[[ Data to examine open ]]

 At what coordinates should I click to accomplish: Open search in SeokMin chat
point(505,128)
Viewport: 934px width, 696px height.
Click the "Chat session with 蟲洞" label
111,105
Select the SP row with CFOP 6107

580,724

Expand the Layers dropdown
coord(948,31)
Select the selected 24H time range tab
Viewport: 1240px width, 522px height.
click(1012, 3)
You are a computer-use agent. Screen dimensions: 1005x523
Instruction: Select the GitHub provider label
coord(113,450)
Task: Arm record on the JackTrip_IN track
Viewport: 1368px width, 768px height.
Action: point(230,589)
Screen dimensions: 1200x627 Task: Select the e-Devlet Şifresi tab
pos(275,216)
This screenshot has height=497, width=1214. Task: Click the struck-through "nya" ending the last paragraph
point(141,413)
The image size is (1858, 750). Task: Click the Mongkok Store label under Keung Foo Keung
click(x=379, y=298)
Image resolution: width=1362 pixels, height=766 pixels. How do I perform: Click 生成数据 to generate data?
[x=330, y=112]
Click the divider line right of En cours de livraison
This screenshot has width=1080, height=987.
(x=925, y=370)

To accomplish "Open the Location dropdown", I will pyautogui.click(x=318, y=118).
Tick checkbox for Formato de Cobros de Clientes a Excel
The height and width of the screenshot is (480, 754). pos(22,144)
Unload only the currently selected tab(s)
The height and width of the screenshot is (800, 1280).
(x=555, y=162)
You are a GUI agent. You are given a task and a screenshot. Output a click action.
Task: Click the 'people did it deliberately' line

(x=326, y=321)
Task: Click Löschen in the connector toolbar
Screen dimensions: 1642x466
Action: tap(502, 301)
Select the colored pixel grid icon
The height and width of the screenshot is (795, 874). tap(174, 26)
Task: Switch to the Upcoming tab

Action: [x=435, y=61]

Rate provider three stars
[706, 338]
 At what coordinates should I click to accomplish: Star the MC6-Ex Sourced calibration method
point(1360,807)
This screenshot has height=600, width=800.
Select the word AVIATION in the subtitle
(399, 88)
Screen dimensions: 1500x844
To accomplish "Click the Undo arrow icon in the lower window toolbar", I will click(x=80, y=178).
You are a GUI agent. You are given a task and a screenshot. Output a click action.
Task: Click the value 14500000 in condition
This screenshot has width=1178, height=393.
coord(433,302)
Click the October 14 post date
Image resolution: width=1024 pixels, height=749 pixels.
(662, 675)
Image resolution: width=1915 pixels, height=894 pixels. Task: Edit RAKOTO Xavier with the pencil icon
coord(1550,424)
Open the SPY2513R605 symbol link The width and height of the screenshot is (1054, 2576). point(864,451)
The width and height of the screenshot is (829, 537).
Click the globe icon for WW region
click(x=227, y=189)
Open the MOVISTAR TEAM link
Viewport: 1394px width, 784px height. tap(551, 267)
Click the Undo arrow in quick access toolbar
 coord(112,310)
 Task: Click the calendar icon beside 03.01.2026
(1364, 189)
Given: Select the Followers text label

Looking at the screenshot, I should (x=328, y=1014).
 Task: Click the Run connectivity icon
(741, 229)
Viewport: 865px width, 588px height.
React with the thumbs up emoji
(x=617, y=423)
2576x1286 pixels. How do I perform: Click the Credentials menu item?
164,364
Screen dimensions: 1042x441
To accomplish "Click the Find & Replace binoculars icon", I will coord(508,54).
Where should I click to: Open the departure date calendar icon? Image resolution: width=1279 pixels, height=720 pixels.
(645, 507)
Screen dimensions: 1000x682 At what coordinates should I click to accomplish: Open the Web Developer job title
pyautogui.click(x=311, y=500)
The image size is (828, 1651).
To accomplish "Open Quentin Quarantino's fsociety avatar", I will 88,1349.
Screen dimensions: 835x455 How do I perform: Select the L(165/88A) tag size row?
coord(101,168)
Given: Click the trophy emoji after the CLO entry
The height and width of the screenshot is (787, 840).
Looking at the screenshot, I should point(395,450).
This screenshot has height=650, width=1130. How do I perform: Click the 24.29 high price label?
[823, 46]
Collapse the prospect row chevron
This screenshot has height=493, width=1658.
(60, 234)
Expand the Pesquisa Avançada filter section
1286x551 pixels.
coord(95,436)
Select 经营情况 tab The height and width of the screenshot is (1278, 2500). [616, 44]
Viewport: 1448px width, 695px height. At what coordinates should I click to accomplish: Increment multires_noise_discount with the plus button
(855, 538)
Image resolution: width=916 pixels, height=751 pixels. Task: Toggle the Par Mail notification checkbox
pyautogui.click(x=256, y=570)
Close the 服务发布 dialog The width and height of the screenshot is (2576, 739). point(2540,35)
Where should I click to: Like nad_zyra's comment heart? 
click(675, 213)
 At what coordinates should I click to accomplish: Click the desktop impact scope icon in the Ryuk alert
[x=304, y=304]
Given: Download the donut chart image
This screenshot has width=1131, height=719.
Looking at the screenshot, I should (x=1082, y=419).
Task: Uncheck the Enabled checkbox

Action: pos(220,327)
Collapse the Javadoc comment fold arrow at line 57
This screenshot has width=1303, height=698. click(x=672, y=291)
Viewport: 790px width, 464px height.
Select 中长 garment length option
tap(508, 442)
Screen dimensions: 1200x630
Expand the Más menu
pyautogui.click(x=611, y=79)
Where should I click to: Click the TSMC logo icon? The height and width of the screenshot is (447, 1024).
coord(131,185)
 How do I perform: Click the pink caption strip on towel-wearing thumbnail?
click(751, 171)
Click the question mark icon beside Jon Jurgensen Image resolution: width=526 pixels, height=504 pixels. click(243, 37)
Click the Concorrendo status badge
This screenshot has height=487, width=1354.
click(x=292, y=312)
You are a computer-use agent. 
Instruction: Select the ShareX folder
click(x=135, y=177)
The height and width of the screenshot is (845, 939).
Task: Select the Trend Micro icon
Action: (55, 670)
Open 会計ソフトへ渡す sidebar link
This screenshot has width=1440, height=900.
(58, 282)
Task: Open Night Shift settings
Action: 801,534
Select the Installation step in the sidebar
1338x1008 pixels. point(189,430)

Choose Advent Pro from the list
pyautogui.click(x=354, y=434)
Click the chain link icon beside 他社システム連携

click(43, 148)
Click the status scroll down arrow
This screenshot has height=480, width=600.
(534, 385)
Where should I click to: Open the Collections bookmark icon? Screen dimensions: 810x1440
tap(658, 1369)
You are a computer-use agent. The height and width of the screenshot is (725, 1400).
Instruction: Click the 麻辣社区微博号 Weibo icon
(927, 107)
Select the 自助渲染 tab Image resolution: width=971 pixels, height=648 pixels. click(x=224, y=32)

[[ Data to examine closed ]]

# What needs to be done
Transcribe all of the data, keeping every line identical.

# Response
 At what coordinates should I click to accomplish: Open search in SeokMin chat
point(505,128)
Viewport: 934px width, 696px height.
Click the "Chat session with 蟲洞" label
111,105
Select the SP row with CFOP 6107

580,724

Expand the Layers dropdown
coord(948,31)
Select the selected 24H time range tab
Viewport: 1240px width, 522px height.
click(1012, 3)
You are a computer-use agent. Screen dimensions: 1005x523
Instruction: Select the GitHub provider label
coord(113,450)
Task: Arm record on the JackTrip_IN track
Viewport: 1368px width, 768px height.
Action: point(230,589)
Screen dimensions: 1200x627 Task: Select the e-Devlet Şifresi tab
pos(275,216)
This screenshot has height=497, width=1214. Task: Click the struck-through "nya" ending the last paragraph
point(141,413)
The image size is (1858, 750). Task: Click the Mongkok Store label under Keung Foo Keung
click(x=379, y=298)
Image resolution: width=1362 pixels, height=766 pixels. How do I perform: Click 生成数据 to generate data?
[x=330, y=112]
Click the divider line right of En cours de livraison
This screenshot has width=1080, height=987.
(x=925, y=370)

To accomplish "Open the Location dropdown", I will pyautogui.click(x=318, y=118).
Tick checkbox for Formato de Cobros de Clientes a Excel
The height and width of the screenshot is (480, 754). pos(22,144)
Unload only the currently selected tab(s)
The height and width of the screenshot is (800, 1280).
(x=555, y=162)
You are a GUI agent. You are given a task and a screenshot. Output a click action.
Task: Click the 'people did it deliberately' line

(x=326, y=321)
Task: Click Löschen in the connector toolbar
Screen dimensions: 1642x466
Action: tap(502, 301)
Select the colored pixel grid icon
The height and width of the screenshot is (795, 874). tap(174, 26)
Task: Switch to the Upcoming tab

Action: [x=435, y=61]

Rate provider three stars
[706, 338]
 At what coordinates should I click to accomplish: Star the MC6-Ex Sourced calibration method
point(1360,807)
This screenshot has height=600, width=800.
Select the word AVIATION in the subtitle
(399, 88)
Screen dimensions: 1500x844
To accomplish "Click the Undo arrow icon in the lower window toolbar", I will click(x=80, y=178).
You are a GUI agent. You are given a task and a screenshot. Output a click action.
Task: Click the value 14500000 in condition
This screenshot has width=1178, height=393.
coord(433,302)
Click the October 14 post date
Image resolution: width=1024 pixels, height=749 pixels.
(662, 675)
Image resolution: width=1915 pixels, height=894 pixels. Task: Edit RAKOTO Xavier with the pencil icon
coord(1550,424)
Open the SPY2513R605 symbol link The width and height of the screenshot is (1054, 2576). point(864,451)
The width and height of the screenshot is (829, 537).
Click the globe icon for WW region
click(x=227, y=189)
Open the MOVISTAR TEAM link
Viewport: 1394px width, 784px height. tap(551, 267)
Click the Undo arrow in quick access toolbar
 coord(112,310)
 Task: Click the calendar icon beside 03.01.2026
(1364, 189)
Given: Select the Followers text label

Looking at the screenshot, I should (x=328, y=1014).
 Task: Click the Run connectivity icon
(741, 229)
Viewport: 865px width, 588px height.
React with the thumbs up emoji
(x=617, y=423)
2576x1286 pixels. How do I perform: Click the Credentials menu item?
164,364
Screen dimensions: 1042x441
To accomplish "Click the Find & Replace binoculars icon", I will coord(508,54).
Where should I click to: Open the departure date calendar icon? Image resolution: width=1279 pixels, height=720 pixels.
(645, 507)
Screen dimensions: 1000x682 At what coordinates should I click to accomplish: Open the Web Developer job title
pyautogui.click(x=311, y=500)
The image size is (828, 1651).
To accomplish "Open Quentin Quarantino's fsociety avatar", I will 88,1349.
Screen dimensions: 835x455 How do I perform: Select the L(165/88A) tag size row?
coord(101,168)
Given: Click the trophy emoji after the CLO entry
The height and width of the screenshot is (787, 840).
Looking at the screenshot, I should point(395,450).
This screenshot has height=650, width=1130. How do I perform: Click the 24.29 high price label?
[823, 46]
Collapse the prospect row chevron
This screenshot has height=493, width=1658.
(60, 234)
Expand the Pesquisa Avançada filter section
1286x551 pixels.
coord(95,436)
Select 经营情况 tab The height and width of the screenshot is (1278, 2500). [616, 44]
Viewport: 1448px width, 695px height. At what coordinates should I click to accomplish: Increment multires_noise_discount with the plus button
(855, 538)
Image resolution: width=916 pixels, height=751 pixels. Task: Toggle the Par Mail notification checkbox
pyautogui.click(x=256, y=570)
Close the 服务发布 dialog The width and height of the screenshot is (2576, 739). point(2540,35)
Where should I click to: Like nad_zyra's comment heart? 
click(675, 213)
 At what coordinates should I click to accomplish: Click the desktop impact scope icon in the Ryuk alert
[x=304, y=304]
Given: Download the donut chart image
This screenshot has width=1131, height=719.
Looking at the screenshot, I should (x=1082, y=419).
Task: Uncheck the Enabled checkbox

Action: pos(220,327)
Collapse the Javadoc comment fold arrow at line 57
This screenshot has width=1303, height=698. click(x=672, y=291)
Viewport: 790px width, 464px height.
Select 中长 garment length option
tap(508, 442)
Screen dimensions: 1200x630
Expand the Más menu
pyautogui.click(x=611, y=79)
Where should I click to: Click the TSMC logo icon? The height and width of the screenshot is (447, 1024).
coord(131,185)
 How do I perform: Click the pink caption strip on towel-wearing thumbnail?
click(751, 171)
Click the question mark icon beside Jon Jurgensen Image resolution: width=526 pixels, height=504 pixels. click(243, 37)
Click the Concorrendo status badge
This screenshot has height=487, width=1354.
click(x=292, y=312)
You are a computer-use agent. 
Instruction: Select the ShareX folder
click(x=135, y=177)
The height and width of the screenshot is (845, 939).
Task: Select the Trend Micro icon
Action: (55, 670)
Open 会計ソフトへ渡す sidebar link
This screenshot has width=1440, height=900.
(58, 282)
Task: Open Night Shift settings
Action: 801,534
Select the Installation step in the sidebar
1338x1008 pixels. point(189,430)

Choose Advent Pro from the list
pyautogui.click(x=354, y=434)
Click the chain link icon beside 他社システム連携

click(43, 148)
Click the status scroll down arrow
This screenshot has height=480, width=600.
(534, 385)
Where should I click to: Open the Collections bookmark icon? Screen dimensions: 810x1440
tap(658, 1369)
You are a computer-use agent. The height and width of the screenshot is (725, 1400).
Instruction: Click the 麻辣社区微博号 Weibo icon
(927, 107)
Select the 自助渲染 tab Image resolution: width=971 pixels, height=648 pixels. click(x=224, y=32)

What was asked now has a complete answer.